Passage provided:
Question

Express the following trigonometrical ratios into positive acute angle trigonometrical ratio : (i) $$\sin (-65^{\circ })$$ (ii) $$\cos (310^{o})$$ (iii) $$\cot (-1054^{\circ })$$ (iv) $$\tan (-246^{\circ })$$

Answer

## Question1.i:

**step1 Handle the Negative Angle**

For the sine function, a negative angle can be expressed using the identity $$\sin(-x) = -\sin(x)$$. This identity states that the sine of a negative angle is the negative of the sine of the positive angle.

$$\sin (-65^{\circ }) = -\sin (65^{\circ })$$

The angle $$65^{\circ}$$ is a positive acute angle (between $$0^{\circ}$$ and $$90^{\circ}$$), so the expression is now in the required form.

## Question1.ii:

**step1 Reduce the Angle to an Acute Angle**

The angle $$310^{\circ}$$ is in the fourth quadrant ($$270^{\circ} < 310^{\circ} < 360^{\circ}$$). In the fourth quadrant, the cosine function is positive. We can express this angle as $$360^{\circ} - \theta$$. Using the identity $$\cos(360^{\circ} - \theta) = \cos(\theta)$$.

$$\cos (310^{\circ }) = \cos (360^{\circ } - 50^{\circ })$$

$$ = \cos (50^{\circ })$$

The angle $$50^{\circ}$$ is a positive acute angle, so the expression is in the required form.

## Question1.iii:

**step1 Handle the Negative Angle**

For the cotangent function, a negative angle can be expressed using the identity $$\cot(-x) = -\cot(x)$$.

$$\cot (-1054^{\circ }) = -\cot (1054^{\circ })$$

**step2 Reduce the Angle to a Standard Range**

The angle $$1054^{\circ}$$ is greater than $$360^{\circ}$$. To find its equivalent angle within $$0^{\circ}$$ to $$360^{\circ}$$, we divide $$1054$$ by $$360$$ and find the remainder. $$1054 = 2 \times 360 + 334$$. This means $$1054^{\circ}$$ is coterminal with $$334^{\circ}$$.

$$-\cot (1054^{\circ }) = -\cot (334^{\circ })$$

**step3 Reduce the Angle to an Acute Angle**

The angle $$334^{\circ}$$ is in the fourth quadrant ($$270^{\circ} < 334^{\circ} < 360^{\circ}$$). In the fourth quadrant, the cotangent function is negative. We can express this angle as $$360^{\circ} - \theta$$. Using the identity $$\cot(360^{\circ} - \theta) = -\cot(\theta)$$.

What you are asked to do:
In the trigonometry solution, replace "identity" with "rule" throughout the part that opens with the words containing "For the sine" and closes with "now in the required form.", and give that part again.

Available data:

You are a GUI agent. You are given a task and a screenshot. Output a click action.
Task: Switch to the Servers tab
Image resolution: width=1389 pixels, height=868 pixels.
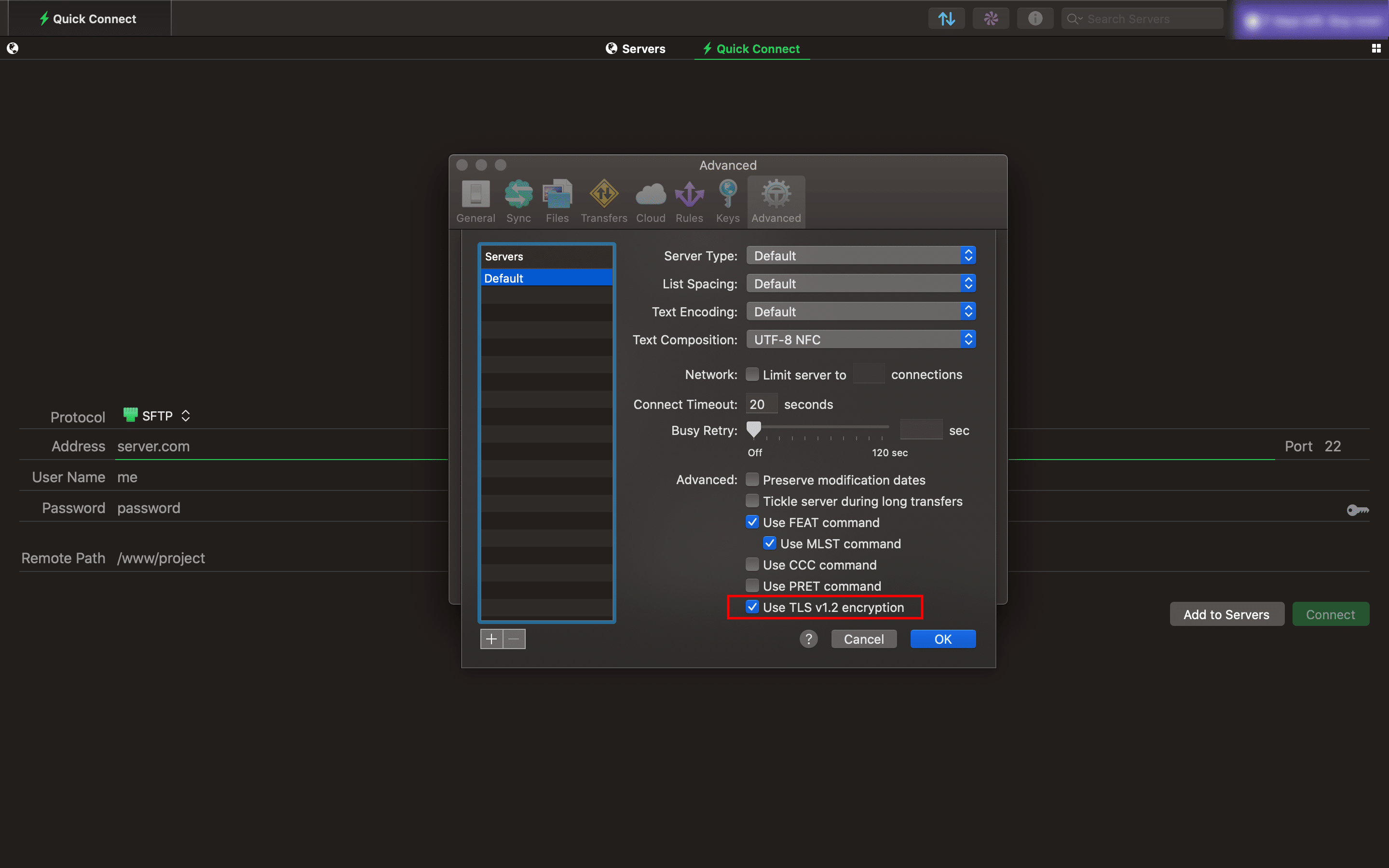(x=635, y=49)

Finished exercise:
For the sine function, a negative angle can be expressed using the rule $$\sin(-x) = -\sin(x)$$. This rule states that the sine of a negative angle is the negative of the sine of the positive angle.

$$\sin (-65^{\circ }) = -\sin (65^{\circ })$$

The angle $$65^{\circ}$$ is a positive acute angle (between $$0^{\circ}$$ and $$90^{\circ}$$), so the expression is now in the required form.